Go through the entries below and print each one exactly.

[Collected data entries]
*** Block opens ***
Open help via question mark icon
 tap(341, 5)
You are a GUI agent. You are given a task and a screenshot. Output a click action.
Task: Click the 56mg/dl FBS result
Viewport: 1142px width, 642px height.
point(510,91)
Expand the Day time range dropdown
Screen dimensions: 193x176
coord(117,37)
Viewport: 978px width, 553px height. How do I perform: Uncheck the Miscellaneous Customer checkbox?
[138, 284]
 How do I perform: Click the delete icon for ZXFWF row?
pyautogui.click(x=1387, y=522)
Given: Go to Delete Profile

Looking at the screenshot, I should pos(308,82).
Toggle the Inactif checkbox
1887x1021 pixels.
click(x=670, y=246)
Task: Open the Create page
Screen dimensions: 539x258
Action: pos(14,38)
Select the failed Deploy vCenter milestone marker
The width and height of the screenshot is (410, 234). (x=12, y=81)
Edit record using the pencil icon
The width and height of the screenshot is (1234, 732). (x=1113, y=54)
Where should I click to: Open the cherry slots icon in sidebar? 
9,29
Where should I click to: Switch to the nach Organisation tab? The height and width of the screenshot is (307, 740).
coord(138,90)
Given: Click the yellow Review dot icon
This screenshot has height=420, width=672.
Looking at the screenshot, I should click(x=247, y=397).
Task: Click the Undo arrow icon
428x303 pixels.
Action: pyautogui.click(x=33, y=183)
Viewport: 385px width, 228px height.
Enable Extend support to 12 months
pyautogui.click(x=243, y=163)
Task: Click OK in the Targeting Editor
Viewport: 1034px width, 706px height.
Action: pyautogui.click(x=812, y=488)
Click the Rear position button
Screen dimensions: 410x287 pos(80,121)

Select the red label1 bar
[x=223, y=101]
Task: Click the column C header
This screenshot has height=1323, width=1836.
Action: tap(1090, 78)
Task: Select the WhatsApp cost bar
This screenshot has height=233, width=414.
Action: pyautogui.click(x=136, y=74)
*** Block closes ***
Result of the task:
Open help via question mark icon
 tap(341, 5)
You are a GUI agent. You are given a task and a screenshot. Output a click action.
Task: Click the 56mg/dl FBS result
Viewport: 1142px width, 642px height.
point(510,91)
Expand the Day time range dropdown
Screen dimensions: 193x176
coord(117,37)
Viewport: 978px width, 553px height. How do I perform: Uncheck the Miscellaneous Customer checkbox?
[138, 284]
 How do I perform: Click the delete icon for ZXFWF row?
pyautogui.click(x=1387, y=522)
Given: Go to Delete Profile

Looking at the screenshot, I should pos(308,82).
Toggle the Inactif checkbox
1887x1021 pixels.
click(x=670, y=246)
Task: Open the Create page
Screen dimensions: 539x258
Action: pos(14,38)
Select the failed Deploy vCenter milestone marker
The width and height of the screenshot is (410, 234). (x=12, y=81)
Edit record using the pencil icon
The width and height of the screenshot is (1234, 732). (x=1113, y=54)
Where should I click to: Open the cherry slots icon in sidebar? 
9,29
Where should I click to: Switch to the nach Organisation tab? The height and width of the screenshot is (307, 740).
coord(138,90)
Given: Click the yellow Review dot icon
This screenshot has height=420, width=672.
Looking at the screenshot, I should click(x=247, y=397).
Task: Click the Undo arrow icon
428x303 pixels.
Action: pyautogui.click(x=33, y=183)
Viewport: 385px width, 228px height.
Enable Extend support to 12 months
pyautogui.click(x=243, y=163)
Task: Click OK in the Targeting Editor
Viewport: 1034px width, 706px height.
Action: pyautogui.click(x=812, y=488)
Click the Rear position button
Screen dimensions: 410x287 pos(80,121)

Select the red label1 bar
[x=223, y=101]
Task: Click the column C header
This screenshot has height=1323, width=1836.
Action: tap(1090, 78)
Task: Select the WhatsApp cost bar
This screenshot has height=233, width=414.
Action: pyautogui.click(x=136, y=74)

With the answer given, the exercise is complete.